Given $$t = -11 \pi / 6$$.
We add $$2\pi$$ (which is equivalent to $$\frac{12\pi}{6}$$) to $$t$$:
$$t_{coterminal} = - \frac{11\pi}{6} + 2\pi$$
$$t_{coterminal} = - \frac{11\pi}{6} + \frac{12\pi}{6}$$
$$t_{coterminal} = \frac{12\pi - 11\pi}{6}$$
$$t_{coterminal} = \frac{\pi}{6}$$
So, the angle $$\frac{\pi}{6}$$ is coterminal with $$- \frac{11\pi}{6}$$.

**step3** Determining the Quadrant

Now we determine the quadrant in which the coterminal angle $$\frac{\pi}{6}$$ lies.
The four quadrants are defined by angles:
- Quadrant I: $$0 < \theta < \frac{\pi}{2}$$
- Quadrant II: $$\frac{\pi}{2} < \theta < \pi$$
- Quadrant III: $$\pi < \theta < \frac{3\pi}{2}$$
- Quadrant IV: $$\frac{3\pi}{2} < \theta < 2\pi$$
Since $$0 < \frac{\pi}{6} < \frac{\pi}{2}$$ (as $$\frac{\pi}{6}$$ is approximately $$0.52$$ radians and $$\frac{\pi}{2}$$ is approximately $$1.57$$ radians), the angle $$\frac{\pi}{6}$$ lies in Quadrant I.

**step4** Calculating the Reference Angle $$t^{\prime}$$

The reference angle $$t^{\prime}$$ is the acute angle formed by the terminal side of an angle and the x-axis. It is always a positive angle between $$0$$ and $$\frac{\pi}{2}$$.
For an angle in Quadrant I, the reference angle is the angle itself.
Since our coterminal angle is $$\frac{\pi}{6}$$ and it is in Quadrant I, the reference angle $$t^{\prime}$$ is:
$$t^{\prime} = \frac{\pi}{6}$$

**step5** Determining the Exact Value of $$\sin t$$

The value of $$\sin t$$ depends on the reference angle $$t^{\prime}$$ and the quadrant of $$t$$ (or its coterminal angle).
We found that the coterminal angle is $$\frac{\pi}{6}$$, which is in Quadrant I. In Quadrant I, both sine and cosine values are positive.
The sine of the reference angle $$\frac{\pi}{6}$$ is a common trigonometric value:
$$\sin \left(\frac{\pi}{6}\right) = \frac{1}{2}$$
Since the angle $$- \frac{11\pi}{6}$$ terminates in Quadrant I (same as $$\frac{\pi}{6}$$), its sine value is positive.
Therefore, $$\sin \left(- \frac{11\pi}{6}\right) = \sin \left(\frac{\pi}{6}\right) = \frac{1}{2}$$.

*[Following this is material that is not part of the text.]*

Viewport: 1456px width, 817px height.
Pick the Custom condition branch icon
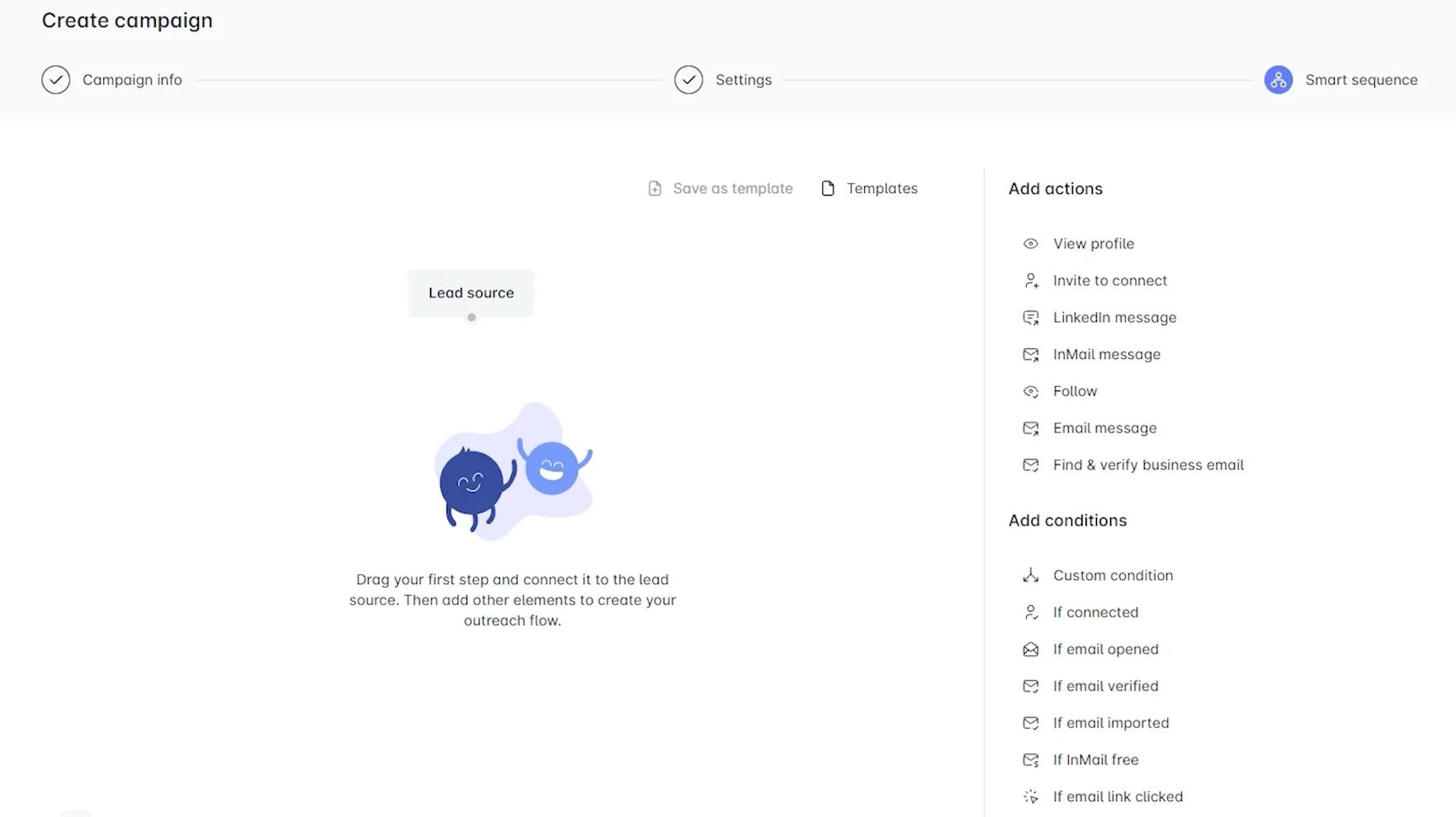pyautogui.click(x=1030, y=575)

**step6** Determining the Exact Value of $$\cos t$$

Similar to sine, the value of $$\cos t$$ depends on the reference angle $$t^{\prime}$$ and the quadrant of $$t$$ (or its coterminal angle).
As established, the coterminal angle is $$\frac{\pi}{6}$$ which is in Quadrant I, where cosine values are positive.
The cosine of the reference angle $$\frac{\pi}{6}$$ is another common trigonometric value:
$$\cos \left(\frac{\pi}{6}\right) = \frac{\sqrt{3}}{2}$$
Since the angle $$- \frac{11\pi}{6}$$ terminates in Quadrant I, its cosine value is positive.
Therefore, $$\cos \left(- \frac{11\pi}{6}\right) = \cos \left(\frac{\pi}{6}\right) = \frac{\sqrt{3}}{2}$$.